Le regard tourné vers nos écrans pour suivre les derniers développements de la guerre en Ukraine, plusieurs termes s’alternent pour décrire les évènements. «Crise des réfugiés» et «crise des migrants» sont parfois employés au détour d’une conversation ou dans un article. Devrait-on définir de cette façon les nombreuses personnes qui ont dû quitter leur maison?
Selon Luna Vives, professeure adjointe au département de géographie de l’Université de Montréal et spécialiste de la migration internationale, on ne devrait pas combiner le mot «crise» avec «réfugiés» ou «migrants» en raison de l’image de fardeau qui leur est ainsi associé.
À la fin du mois d’avril, l’Organisation des Nations unies (ONU) avait annoncé que la barre des cinq millions de réfugiés ayant fui l’Ukraine avait été dépassée en générant un afflux sans précédent dans certains pays. «Ça va culpabiliser les personnes qui doivent fuir leur maison parce que leur survie ou la survie de leur famille est à risque, indique-t-elle en précisant que ce n’est pas un sujet controversé dans son domaine. On considère que ce n’est pas approprié parce que ça peut gâcher les contextes ou les causes de la situation.»
Si l’on s’attarde aux définitions des mots réfugiés et migrants, ces dernières ne sont d’ailleurs pas les mêmes. «Les réfugiés sont davantage des gens qui vont s’enfuir d’une situation dangereuse dans leur pays d’origine», mentionne Richard Compton, professeur de linguistique à l’Université du Québec à Montréal (UQAM).
Crédit photo : Noovo Info
«Les migrants, c’est un peu plus neutre dans son sens strict, dans le sens qu’il n’y a pas vraiment de situation», poursuit-il.
Crédit photo : Noovo Info
Lorsqu’une situation est qualifiée de crise des réfugiés, des solutions à court terme mettant la responsabilité et les conséquences sur les épaules de ces derniers seront généralement trouvées.
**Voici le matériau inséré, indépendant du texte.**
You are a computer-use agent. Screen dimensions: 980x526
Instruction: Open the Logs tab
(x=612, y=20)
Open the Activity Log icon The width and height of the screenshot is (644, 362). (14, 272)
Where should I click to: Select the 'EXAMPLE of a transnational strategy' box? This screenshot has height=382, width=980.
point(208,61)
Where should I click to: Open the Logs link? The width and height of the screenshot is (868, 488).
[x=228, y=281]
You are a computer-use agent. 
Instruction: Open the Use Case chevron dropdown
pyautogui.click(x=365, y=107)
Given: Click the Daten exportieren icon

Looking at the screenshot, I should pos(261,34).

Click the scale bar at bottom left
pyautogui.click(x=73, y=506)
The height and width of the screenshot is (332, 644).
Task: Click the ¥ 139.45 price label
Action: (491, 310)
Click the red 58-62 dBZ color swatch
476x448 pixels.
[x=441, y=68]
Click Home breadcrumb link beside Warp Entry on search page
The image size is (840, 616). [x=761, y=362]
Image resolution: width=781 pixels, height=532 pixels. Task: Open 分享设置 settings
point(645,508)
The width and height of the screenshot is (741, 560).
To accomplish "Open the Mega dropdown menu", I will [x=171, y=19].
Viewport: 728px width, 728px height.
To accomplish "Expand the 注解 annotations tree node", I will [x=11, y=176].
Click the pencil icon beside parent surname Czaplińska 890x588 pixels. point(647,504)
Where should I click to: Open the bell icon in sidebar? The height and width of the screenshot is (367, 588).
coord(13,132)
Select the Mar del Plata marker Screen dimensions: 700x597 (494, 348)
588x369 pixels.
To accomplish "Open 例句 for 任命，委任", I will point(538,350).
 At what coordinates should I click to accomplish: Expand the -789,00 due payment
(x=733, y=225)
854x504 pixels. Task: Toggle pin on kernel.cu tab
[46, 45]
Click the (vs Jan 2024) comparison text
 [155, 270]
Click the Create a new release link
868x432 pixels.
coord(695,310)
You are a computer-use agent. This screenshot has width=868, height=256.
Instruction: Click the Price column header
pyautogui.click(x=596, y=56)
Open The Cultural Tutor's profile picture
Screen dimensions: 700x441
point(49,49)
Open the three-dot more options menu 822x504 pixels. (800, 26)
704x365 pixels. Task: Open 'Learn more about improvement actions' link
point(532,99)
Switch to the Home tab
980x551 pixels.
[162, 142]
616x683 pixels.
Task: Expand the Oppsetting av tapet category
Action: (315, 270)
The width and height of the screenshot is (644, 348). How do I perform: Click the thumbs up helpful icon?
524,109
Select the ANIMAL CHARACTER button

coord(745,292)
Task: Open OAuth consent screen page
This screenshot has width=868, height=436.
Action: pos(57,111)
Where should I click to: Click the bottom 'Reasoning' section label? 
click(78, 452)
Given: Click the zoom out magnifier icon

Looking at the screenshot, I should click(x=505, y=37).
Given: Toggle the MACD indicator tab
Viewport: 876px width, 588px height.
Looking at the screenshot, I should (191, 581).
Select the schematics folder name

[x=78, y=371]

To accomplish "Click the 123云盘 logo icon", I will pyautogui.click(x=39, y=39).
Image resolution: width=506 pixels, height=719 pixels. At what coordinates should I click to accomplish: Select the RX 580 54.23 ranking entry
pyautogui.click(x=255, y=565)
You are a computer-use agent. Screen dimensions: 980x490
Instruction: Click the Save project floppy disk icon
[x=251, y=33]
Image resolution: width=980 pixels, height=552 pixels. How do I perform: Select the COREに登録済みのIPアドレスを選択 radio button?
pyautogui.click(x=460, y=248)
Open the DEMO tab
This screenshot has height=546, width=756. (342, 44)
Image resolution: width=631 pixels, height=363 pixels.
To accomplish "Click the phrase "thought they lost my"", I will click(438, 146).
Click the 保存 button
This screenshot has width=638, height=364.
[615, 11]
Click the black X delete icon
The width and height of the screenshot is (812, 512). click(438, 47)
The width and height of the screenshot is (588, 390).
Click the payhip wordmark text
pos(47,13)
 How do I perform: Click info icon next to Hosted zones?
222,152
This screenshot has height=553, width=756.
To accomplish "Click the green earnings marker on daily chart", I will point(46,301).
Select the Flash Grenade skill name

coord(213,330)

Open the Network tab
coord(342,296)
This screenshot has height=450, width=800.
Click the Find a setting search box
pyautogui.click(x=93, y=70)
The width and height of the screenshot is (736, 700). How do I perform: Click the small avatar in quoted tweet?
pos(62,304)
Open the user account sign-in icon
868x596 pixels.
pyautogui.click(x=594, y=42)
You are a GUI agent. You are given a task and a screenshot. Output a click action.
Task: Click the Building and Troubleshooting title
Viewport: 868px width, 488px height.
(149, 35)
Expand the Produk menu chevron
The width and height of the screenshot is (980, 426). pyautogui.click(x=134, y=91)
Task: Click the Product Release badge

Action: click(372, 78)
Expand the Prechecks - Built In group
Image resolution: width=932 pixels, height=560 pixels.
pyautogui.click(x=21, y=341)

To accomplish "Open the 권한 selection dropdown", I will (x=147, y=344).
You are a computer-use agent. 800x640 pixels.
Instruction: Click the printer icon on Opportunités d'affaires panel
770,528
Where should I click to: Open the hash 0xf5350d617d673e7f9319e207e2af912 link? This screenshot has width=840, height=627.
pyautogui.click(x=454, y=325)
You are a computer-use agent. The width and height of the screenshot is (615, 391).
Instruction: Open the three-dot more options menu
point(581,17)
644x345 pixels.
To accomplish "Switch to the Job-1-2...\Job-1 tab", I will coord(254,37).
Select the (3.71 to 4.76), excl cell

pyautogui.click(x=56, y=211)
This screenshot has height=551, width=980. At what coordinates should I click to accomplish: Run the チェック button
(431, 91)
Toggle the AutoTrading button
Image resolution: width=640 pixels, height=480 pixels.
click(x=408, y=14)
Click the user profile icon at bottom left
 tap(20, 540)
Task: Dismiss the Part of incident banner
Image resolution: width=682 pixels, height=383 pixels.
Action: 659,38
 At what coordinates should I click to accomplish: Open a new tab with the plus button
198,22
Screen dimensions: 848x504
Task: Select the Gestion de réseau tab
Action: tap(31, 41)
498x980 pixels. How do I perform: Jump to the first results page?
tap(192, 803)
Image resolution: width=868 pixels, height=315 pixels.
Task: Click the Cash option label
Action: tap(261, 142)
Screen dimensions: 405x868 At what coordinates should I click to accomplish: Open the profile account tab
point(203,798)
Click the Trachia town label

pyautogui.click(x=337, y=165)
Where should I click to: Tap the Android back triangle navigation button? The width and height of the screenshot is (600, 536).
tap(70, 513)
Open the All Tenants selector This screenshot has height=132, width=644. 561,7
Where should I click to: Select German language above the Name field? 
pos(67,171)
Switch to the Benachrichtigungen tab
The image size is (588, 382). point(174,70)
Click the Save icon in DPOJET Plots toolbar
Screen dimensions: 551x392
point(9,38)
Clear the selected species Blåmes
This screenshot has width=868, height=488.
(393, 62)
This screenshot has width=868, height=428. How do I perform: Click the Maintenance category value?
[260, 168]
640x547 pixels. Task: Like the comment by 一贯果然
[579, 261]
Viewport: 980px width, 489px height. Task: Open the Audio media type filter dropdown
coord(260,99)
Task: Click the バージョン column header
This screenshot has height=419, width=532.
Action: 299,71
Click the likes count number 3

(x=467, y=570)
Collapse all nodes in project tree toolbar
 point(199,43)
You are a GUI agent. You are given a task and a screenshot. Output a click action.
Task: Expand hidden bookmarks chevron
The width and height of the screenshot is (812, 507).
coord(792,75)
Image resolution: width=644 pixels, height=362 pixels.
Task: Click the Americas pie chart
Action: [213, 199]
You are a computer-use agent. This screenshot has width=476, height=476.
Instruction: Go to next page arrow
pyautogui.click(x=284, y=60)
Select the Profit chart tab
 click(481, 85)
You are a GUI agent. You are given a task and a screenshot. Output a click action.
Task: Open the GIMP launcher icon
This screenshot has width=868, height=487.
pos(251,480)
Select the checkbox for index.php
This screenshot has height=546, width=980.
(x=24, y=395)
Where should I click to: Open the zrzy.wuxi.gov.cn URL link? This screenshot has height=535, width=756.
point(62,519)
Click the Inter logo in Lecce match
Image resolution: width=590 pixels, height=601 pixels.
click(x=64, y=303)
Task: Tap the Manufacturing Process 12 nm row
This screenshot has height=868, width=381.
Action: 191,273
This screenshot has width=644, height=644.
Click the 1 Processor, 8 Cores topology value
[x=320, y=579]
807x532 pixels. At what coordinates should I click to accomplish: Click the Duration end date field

«On va voir une tendance à fermer les frontières, c’est une solution à court terme, comme aux États-Unis avec la frontière sud. On va militariser la frontière, on va collaborer avec des pays étrangers, on va augmenter la déportation», énumère Mme Vives.
La frontière qui sépare les Américains du Mexique est fréquemment traversée par de nombreux migrants de façon illégale. Selon des chiffres publiés par les garde-frontières américains, deux millions d’arrestations ont été effectuées durant l’année 2021.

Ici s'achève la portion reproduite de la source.